(EXTRACTED DATA Opens)
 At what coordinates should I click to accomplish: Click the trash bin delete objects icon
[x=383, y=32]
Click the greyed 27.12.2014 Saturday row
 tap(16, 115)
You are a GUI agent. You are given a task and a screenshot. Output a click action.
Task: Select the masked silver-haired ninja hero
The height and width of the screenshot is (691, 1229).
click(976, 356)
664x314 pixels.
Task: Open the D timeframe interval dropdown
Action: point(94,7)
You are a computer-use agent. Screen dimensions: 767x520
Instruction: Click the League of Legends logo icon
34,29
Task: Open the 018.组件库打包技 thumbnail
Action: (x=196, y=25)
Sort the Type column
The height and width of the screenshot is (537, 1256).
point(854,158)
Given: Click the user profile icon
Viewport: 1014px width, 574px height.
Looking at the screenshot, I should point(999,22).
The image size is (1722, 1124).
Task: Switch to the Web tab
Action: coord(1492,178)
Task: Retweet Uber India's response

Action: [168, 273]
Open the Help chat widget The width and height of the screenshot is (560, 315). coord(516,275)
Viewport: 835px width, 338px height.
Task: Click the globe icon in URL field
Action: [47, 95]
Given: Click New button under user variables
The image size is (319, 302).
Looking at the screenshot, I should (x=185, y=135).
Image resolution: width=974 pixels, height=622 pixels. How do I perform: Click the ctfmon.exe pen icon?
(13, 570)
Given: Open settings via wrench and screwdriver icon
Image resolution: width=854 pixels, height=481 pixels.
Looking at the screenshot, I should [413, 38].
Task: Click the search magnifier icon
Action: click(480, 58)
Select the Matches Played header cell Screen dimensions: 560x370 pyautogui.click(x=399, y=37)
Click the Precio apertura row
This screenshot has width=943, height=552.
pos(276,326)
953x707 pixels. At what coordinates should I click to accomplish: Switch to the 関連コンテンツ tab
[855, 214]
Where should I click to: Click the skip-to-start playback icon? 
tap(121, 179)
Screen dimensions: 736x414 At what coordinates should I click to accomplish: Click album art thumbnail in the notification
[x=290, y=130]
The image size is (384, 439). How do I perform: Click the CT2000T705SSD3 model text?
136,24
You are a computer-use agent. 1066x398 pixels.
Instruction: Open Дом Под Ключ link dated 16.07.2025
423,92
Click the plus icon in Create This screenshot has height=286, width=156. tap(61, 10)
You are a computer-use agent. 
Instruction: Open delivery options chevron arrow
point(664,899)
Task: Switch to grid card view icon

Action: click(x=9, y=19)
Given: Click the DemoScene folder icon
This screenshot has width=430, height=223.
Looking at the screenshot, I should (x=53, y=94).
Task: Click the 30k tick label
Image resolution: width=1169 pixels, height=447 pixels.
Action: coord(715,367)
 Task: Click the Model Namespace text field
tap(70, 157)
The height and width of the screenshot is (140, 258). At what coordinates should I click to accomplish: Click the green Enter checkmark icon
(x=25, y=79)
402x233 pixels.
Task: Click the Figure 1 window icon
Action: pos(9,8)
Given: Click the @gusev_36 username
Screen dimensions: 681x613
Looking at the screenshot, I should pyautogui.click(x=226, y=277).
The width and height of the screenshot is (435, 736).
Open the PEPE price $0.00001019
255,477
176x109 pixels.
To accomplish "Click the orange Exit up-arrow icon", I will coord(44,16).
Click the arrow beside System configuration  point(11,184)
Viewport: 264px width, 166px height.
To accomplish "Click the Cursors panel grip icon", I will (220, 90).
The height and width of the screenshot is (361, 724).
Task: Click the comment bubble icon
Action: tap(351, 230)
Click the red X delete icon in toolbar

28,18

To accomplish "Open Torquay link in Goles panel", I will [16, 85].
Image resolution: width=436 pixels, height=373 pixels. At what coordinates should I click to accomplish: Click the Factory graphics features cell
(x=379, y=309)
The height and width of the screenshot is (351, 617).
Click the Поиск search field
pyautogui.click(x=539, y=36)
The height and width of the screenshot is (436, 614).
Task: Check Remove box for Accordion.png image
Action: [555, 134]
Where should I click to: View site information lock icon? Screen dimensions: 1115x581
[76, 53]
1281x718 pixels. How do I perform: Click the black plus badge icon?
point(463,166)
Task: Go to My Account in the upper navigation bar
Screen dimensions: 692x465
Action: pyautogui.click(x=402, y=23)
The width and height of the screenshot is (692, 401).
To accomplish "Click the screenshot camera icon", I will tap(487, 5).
(EXTRACTED DATA Closes)
__PROMPT__:
Please give back the records exactly as written, beginning at the first line and including the line that holds "You are a GUI" as the last.

__FINISHED EXERCISE__:
 At what coordinates should I click to accomplish: Click the trash bin delete objects icon
[x=383, y=32]
Click the greyed 27.12.2014 Saturday row
 tap(16, 115)
You are a GUI agent. You are given a task and a screenshot. Output a click action.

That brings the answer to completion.